Are Infections at Daycare Good for Immunity in the Long Run?
Almost any parent who has used a Daycare for their children will report the ridiculously huge or ‘dysteleological’ number of infections that occur (particularly during winter time). Some parents are quite bravado about the infections their children suffer and do not refrain from taking in their infectious children (and happily spreading their germs around, time and time again). Other parents are more cautious in sending in their sick kids. Bless their souls. Are these the parents who are worse hit with their average infection? It wouldn’t surprise me if many of these cautious parents comprise the sub-group who frequently end up in hospital with their kids suffering the fallout of a simple cold with croup, asthma exacerbations, and dehydration from ‘a little tummy bug’ and so on.
How well a child recovers from any one illness can impact on their overall health and wellbeing. There is no denying the fact that some germ exposure is useful in building the foundations to a strong immune system. But, for some children who attend daycare, the winter onslaught may simply be too much and the kid is unable to bounce back between infections. The end result is a 21st century “sickly child” floating from infection to infection without experiencing substantial periods of wellness in-between. I reckon I’ve got me one of those in my house…But this isn’t a laughing matter, because being chronically ill can have an impact on sleep and appetite and when these are disrupted so too increases the risk of a child’s growth and development being affected.

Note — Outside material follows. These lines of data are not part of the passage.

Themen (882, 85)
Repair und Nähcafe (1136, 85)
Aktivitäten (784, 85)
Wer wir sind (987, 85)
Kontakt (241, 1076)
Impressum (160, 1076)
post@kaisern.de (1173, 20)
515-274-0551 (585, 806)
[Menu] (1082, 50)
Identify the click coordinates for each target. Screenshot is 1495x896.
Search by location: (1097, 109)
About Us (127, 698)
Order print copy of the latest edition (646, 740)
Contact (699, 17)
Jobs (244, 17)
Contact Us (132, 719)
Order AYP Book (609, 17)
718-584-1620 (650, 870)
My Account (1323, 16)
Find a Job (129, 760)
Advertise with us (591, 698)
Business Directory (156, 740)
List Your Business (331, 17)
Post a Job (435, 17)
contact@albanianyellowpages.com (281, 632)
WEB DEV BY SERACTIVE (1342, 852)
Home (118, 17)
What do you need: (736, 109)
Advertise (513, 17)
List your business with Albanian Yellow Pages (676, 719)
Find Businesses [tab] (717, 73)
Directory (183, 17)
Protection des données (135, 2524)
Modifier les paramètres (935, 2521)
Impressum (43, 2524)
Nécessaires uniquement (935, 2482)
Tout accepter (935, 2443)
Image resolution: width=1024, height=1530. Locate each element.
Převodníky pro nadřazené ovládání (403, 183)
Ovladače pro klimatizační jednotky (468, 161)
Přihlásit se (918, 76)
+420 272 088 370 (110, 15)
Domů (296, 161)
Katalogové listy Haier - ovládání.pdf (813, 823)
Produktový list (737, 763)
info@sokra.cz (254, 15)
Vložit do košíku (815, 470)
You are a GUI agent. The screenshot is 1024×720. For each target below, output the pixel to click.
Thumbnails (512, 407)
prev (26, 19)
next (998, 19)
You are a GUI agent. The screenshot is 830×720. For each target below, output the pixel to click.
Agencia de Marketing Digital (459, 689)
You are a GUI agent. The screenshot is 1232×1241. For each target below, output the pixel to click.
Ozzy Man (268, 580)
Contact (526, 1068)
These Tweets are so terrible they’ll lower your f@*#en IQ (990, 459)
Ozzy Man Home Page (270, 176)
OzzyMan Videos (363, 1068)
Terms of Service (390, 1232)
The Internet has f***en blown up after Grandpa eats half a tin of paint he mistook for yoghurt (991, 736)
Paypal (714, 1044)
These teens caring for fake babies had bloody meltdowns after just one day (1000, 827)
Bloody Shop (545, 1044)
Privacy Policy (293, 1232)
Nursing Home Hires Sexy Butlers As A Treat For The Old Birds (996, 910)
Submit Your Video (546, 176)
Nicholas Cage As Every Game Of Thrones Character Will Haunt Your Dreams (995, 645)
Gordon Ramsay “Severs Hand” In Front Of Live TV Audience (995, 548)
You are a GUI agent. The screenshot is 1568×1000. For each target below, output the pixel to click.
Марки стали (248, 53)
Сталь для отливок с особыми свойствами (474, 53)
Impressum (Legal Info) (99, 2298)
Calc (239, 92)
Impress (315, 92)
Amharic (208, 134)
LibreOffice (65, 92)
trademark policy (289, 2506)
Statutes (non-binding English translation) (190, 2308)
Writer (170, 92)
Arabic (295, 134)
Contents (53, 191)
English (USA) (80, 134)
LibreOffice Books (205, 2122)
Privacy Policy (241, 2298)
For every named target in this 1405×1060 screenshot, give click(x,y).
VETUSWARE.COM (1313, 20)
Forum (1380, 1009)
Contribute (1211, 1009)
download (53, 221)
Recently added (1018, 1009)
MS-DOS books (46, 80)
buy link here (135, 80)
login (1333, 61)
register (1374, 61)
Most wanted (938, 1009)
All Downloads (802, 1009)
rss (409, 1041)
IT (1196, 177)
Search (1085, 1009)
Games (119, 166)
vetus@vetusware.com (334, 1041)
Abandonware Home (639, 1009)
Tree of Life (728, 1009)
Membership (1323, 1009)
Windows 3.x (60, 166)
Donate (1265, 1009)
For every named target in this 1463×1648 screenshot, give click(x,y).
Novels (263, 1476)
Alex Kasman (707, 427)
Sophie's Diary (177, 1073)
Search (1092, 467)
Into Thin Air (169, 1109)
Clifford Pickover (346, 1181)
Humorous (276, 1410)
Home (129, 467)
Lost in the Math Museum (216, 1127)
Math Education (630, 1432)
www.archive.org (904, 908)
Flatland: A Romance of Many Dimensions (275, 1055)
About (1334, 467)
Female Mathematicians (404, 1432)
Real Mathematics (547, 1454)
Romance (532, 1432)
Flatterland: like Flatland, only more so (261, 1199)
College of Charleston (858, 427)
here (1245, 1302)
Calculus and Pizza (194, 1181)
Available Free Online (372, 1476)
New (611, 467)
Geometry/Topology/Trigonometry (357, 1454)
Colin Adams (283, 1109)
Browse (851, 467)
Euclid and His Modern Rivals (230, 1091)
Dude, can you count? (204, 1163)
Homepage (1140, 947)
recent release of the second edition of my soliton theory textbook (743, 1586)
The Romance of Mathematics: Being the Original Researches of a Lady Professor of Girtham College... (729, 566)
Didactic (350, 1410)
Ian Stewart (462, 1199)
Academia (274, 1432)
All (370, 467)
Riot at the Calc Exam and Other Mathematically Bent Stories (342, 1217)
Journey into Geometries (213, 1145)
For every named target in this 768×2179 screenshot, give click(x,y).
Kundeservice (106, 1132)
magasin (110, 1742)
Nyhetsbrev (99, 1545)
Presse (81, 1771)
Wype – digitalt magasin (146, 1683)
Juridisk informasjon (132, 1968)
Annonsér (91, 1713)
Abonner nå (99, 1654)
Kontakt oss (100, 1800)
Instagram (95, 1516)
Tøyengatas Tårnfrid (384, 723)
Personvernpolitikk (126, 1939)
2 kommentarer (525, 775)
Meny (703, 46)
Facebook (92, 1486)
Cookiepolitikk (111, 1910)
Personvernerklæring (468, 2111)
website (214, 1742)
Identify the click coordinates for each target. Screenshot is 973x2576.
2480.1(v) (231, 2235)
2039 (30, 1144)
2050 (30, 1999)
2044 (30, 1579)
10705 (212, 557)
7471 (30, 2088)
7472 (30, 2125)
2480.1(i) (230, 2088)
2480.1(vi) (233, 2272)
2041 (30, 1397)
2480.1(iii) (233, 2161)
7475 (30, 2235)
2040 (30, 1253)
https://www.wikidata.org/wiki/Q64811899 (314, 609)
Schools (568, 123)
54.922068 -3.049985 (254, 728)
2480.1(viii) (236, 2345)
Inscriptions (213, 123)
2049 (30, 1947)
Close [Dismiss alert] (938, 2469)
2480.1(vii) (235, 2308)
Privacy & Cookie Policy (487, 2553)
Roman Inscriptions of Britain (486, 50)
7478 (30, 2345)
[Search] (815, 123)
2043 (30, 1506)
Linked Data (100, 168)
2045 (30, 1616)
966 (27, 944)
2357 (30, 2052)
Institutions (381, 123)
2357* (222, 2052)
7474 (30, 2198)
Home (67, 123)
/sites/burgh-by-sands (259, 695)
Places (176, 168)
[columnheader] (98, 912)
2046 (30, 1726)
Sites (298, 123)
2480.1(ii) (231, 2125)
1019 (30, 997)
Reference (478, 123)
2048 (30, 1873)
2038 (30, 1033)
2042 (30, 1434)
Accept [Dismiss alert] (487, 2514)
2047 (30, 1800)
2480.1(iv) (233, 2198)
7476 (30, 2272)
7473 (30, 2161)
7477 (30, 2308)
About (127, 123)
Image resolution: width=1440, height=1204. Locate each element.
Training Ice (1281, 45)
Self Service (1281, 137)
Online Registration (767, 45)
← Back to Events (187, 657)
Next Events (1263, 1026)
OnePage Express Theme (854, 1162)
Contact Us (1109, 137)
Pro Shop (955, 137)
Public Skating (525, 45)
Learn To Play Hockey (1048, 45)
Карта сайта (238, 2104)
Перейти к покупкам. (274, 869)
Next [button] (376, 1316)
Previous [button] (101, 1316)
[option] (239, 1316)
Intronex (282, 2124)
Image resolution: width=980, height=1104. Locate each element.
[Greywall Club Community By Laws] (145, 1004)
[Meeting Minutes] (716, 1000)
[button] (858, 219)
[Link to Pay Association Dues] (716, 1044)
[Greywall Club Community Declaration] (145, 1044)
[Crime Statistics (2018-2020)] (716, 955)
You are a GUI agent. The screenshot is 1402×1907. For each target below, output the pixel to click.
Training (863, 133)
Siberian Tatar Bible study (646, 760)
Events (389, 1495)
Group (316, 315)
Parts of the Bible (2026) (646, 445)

Day Care Germs and the Future
In other posts on Re-Respect the Germ I’ve made my thoughts quite clear on what I think needs to change in 21st Century attitudes to illness and illness behaviours. But specifically with regards to Daycare Germs the wilful spread of germs by a certain population of selfish parents, I’m at a loss…I repeatedly see and hear of sick kids being sent in to Daycare by parents who know jolly well quite how sick their children are. Oh yes, I have a wealth of examples that would make any germ conscious parent’s blood boil with frustration. But what is the solution? Daycare centres can send home sick kids (and they frequently have to) but only after the sick kid has sprayed their classmates with germs. Daycare centres will repeatedly write up centre policy in weekly newsletters but it seems, these policies are either not read, or are conveniently ignored. What doesn’t help is when the centre is part of chain and not actually owned by the centre manager: it is my opinion that employed centre staff are frequently afraid of coming on ‘too strong’ to these parents, (in certain areas at least) fearing a complaint and interference from head office.
So, I’d like to develop some sort of tool, a poster, a checklist…something that can be put by the ‘signing in’ sheet or at the entrance to the centre itself to prompt parents to check their conscience, at least (if not their kid!) one last time before doing the ‘drop and run.’
Do you think something like this would work or would these parents (particularly the repeat offenders) just ignore it too? Please help me to brainstorm this, as I’d love your input!